Set down each line of the listing exactly as it reads.

── Records for the task ──

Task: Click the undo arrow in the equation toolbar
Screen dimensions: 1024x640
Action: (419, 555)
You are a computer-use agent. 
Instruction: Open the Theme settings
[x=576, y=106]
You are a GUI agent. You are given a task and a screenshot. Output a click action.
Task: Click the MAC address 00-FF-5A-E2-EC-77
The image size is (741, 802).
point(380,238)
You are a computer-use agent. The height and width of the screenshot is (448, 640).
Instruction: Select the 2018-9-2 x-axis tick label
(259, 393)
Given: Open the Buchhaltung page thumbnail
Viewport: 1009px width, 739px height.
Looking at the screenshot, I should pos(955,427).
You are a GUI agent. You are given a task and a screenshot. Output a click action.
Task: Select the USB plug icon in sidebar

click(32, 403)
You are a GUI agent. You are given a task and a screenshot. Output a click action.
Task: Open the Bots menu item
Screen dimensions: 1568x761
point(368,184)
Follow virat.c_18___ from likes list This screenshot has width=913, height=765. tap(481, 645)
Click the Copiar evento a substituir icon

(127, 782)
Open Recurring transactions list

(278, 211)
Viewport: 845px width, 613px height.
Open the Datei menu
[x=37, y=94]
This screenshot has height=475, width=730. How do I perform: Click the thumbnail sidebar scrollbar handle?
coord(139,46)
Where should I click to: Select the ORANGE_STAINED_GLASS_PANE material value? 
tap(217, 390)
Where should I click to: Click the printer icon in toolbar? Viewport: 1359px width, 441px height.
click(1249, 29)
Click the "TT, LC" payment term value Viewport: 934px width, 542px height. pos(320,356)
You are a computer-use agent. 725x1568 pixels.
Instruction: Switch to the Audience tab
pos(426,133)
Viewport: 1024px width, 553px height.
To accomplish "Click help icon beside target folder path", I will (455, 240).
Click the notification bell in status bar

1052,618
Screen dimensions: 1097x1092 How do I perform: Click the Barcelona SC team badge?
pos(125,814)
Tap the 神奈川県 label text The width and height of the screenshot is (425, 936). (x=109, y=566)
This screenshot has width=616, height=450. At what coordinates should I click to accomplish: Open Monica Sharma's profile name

───

## Expected answer
Task: Click the undo arrow in the equation toolbar
Screen dimensions: 1024x640
Action: (419, 555)
You are a computer-use agent. 
Instruction: Open the Theme settings
[x=576, y=106]
You are a GUI agent. You are given a task and a screenshot. Output a click action.
Task: Click the MAC address 00-FF-5A-E2-EC-77
The image size is (741, 802).
point(380,238)
You are a computer-use agent. The height and width of the screenshot is (448, 640).
Instruction: Select the 2018-9-2 x-axis tick label
(259, 393)
Given: Open the Buchhaltung page thumbnail
Viewport: 1009px width, 739px height.
Looking at the screenshot, I should pos(955,427).
You are a GUI agent. You are given a task and a screenshot. Output a click action.
Task: Select the USB plug icon in sidebar

click(32, 403)
You are a GUI agent. You are given a task and a screenshot. Output a click action.
Task: Open the Bots menu item
Screen dimensions: 1568x761
point(368,184)
Follow virat.c_18___ from likes list This screenshot has width=913, height=765. tap(481, 645)
Click the Copiar evento a substituir icon

(127, 782)
Open Recurring transactions list

(278, 211)
Viewport: 845px width, 613px height.
Open the Datei menu
[x=37, y=94]
This screenshot has height=475, width=730. How do I perform: Click the thumbnail sidebar scrollbar handle?
coord(139,46)
Where should I click to: Select the ORANGE_STAINED_GLASS_PANE material value? 
tap(217, 390)
Where should I click to: Click the printer icon in toolbar? Viewport: 1359px width, 441px height.
click(1249, 29)
Click the "TT, LC" payment term value Viewport: 934px width, 542px height. pos(320,356)
You are a computer-use agent. 725x1568 pixels.
Instruction: Switch to the Audience tab
pos(426,133)
Viewport: 1024px width, 553px height.
To accomplish "Click help icon beside target folder path", I will (455, 240).
Click the notification bell in status bar

1052,618
Screen dimensions: 1097x1092 How do I perform: Click the Barcelona SC team badge?
pos(125,814)
Tap the 神奈川県 label text The width and height of the screenshot is (425, 936). (x=109, y=566)
This screenshot has width=616, height=450. At what coordinates should I click to accomplish: Open Monica Sharma's profile name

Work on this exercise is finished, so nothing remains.